Óleo de milho, propilparabeno (E216), metilparabeno (E218),
glicerol, água purificada, dióxido de titânio, gelatina, corante
amarelo FDamp;C nº 6 e óleo mineral.

Superdosagem do Vodsso

Não tome doses superiores às recomendadas pelo médico.

Doses muito altas podem causar distúrbio de consciência podendo
chegar ao coma.

Doses de Vodsso acima do recomendado podem resultar em
sonolência, bloqueio do coração, pressão baixa e colapso/choque
circulatório e coma profundo. Nesses casos, a pessoa deverá ser
encaminhada imediatamente para cuidados médicos.
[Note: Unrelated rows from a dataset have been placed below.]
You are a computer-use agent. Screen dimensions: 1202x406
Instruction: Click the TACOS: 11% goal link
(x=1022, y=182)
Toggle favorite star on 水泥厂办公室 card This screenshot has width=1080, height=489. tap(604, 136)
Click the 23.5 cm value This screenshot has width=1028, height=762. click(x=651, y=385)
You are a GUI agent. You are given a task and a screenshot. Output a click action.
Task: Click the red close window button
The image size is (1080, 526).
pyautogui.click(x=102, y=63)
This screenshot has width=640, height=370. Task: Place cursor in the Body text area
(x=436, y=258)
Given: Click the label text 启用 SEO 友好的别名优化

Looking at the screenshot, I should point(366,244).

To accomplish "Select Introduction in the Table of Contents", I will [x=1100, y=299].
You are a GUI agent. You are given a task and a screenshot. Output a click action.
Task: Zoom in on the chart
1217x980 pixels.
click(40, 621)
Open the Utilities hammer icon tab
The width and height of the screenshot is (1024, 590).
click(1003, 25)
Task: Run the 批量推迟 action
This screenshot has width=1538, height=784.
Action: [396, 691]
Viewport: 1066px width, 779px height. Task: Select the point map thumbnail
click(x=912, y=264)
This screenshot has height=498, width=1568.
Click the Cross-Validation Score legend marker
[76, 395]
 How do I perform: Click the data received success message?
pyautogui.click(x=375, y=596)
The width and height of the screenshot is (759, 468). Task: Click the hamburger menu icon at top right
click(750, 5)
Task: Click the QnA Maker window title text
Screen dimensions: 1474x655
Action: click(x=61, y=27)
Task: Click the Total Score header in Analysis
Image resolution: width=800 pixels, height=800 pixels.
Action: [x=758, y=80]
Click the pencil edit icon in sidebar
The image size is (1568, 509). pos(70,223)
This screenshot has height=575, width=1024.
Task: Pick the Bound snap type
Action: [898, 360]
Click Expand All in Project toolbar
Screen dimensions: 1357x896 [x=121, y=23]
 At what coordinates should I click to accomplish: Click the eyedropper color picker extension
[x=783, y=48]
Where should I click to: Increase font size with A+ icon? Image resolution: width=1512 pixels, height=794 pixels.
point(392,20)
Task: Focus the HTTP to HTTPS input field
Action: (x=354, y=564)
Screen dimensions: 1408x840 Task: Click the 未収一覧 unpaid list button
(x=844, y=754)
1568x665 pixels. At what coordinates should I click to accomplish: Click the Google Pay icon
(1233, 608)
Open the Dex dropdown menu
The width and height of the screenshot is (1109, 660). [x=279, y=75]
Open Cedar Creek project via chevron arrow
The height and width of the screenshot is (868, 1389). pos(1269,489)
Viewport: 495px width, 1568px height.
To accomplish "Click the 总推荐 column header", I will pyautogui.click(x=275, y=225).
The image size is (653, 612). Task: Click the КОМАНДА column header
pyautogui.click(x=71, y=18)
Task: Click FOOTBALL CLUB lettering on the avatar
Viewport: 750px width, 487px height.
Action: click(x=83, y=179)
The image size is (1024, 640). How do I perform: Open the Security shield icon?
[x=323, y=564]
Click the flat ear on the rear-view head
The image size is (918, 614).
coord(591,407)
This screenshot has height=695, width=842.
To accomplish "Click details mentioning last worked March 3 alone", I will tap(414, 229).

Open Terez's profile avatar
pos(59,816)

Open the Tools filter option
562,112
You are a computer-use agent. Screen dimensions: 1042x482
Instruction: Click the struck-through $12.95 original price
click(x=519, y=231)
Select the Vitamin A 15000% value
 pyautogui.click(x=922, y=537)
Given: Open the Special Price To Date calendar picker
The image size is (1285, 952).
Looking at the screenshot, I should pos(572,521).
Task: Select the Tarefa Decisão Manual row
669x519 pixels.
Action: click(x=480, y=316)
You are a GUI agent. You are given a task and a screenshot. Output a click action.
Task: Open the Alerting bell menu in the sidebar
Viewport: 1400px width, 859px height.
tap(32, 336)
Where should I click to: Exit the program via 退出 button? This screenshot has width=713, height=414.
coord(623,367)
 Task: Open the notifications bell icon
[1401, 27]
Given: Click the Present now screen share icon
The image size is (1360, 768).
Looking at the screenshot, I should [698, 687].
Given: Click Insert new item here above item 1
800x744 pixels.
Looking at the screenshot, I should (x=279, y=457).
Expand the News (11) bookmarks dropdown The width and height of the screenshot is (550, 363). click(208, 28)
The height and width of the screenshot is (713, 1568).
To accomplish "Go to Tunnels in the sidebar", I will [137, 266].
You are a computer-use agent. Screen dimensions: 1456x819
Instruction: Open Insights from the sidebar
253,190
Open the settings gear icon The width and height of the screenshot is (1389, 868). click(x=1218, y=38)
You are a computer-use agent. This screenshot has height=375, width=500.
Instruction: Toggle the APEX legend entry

A presença de teor de sódio nas formulações de Vodsso pode
resultar em excesso de sódio no sangue, quando administradas em
doses acima do recomendado.

Em situações de superdosagem, a hemodiálise ou hemodiálise mais
hemoperfusão podem resultar em uma significante remoção da
substância. O benefício da lavagem gástrica ou ou vômito irá variar
de acordo com o tempo de ingestão.

Medidas de suporte geral devem ser aplicadas, com particular
atenção para a manutenção do fluxo urinário adequado. O uso de
naloxona pode ser útil para reverter os efeitos depressores de
elevadas doses de valproato de sódio sobre o sistema nervoso
central, entretanto, c omo a naloxona pode, teoricamente reverter
os efeitos antiepilépticos do valproato de sódio, deve ser usada
com precaução em pacientes epilépticos.

A presença de teor de sódio nas formulações de Vodsso pode
resultar em excesso de sódio no sangue, quando administradas em
doses acima do recomendado.

Em caso de uso de grande quantidade deste medicamento,
procure rapidamente socorro médico e leve a embalagem ou bula do
medicamento, se possível. Ligue para 0800 722 6001, se você
precisar de mais orientações.

Interação Medicamentosa do Vodsso

Caso esteja tomando alguns dos medicamentos a seguir, informe
seu médico antes de iniciar o uso de Vodsso. Ele dará a melhor
orientação sobre como proceder.

Efeitos de medicamentos coadministrados na depuração do
valproato

Aumento na depuração de valproato

Ritonavir, fenitoína, carbamazepina e fenobarbital (ou
primidona).

Pouco efeito na depuração do valproato

Antidepressivos.

Devido a essas alterações em sua depuração, a monitorização de
suas concentrações e de medicamentos concomitantes deverá ser
intensificada sempre que medicamentos indutores de enzimas forem
introduzidos ou retirados.

Medicamentos com um importante potencial de
interação

Ácido acetilsalicílico

Valproato aumenta na presença de ácido acetilsalicílico.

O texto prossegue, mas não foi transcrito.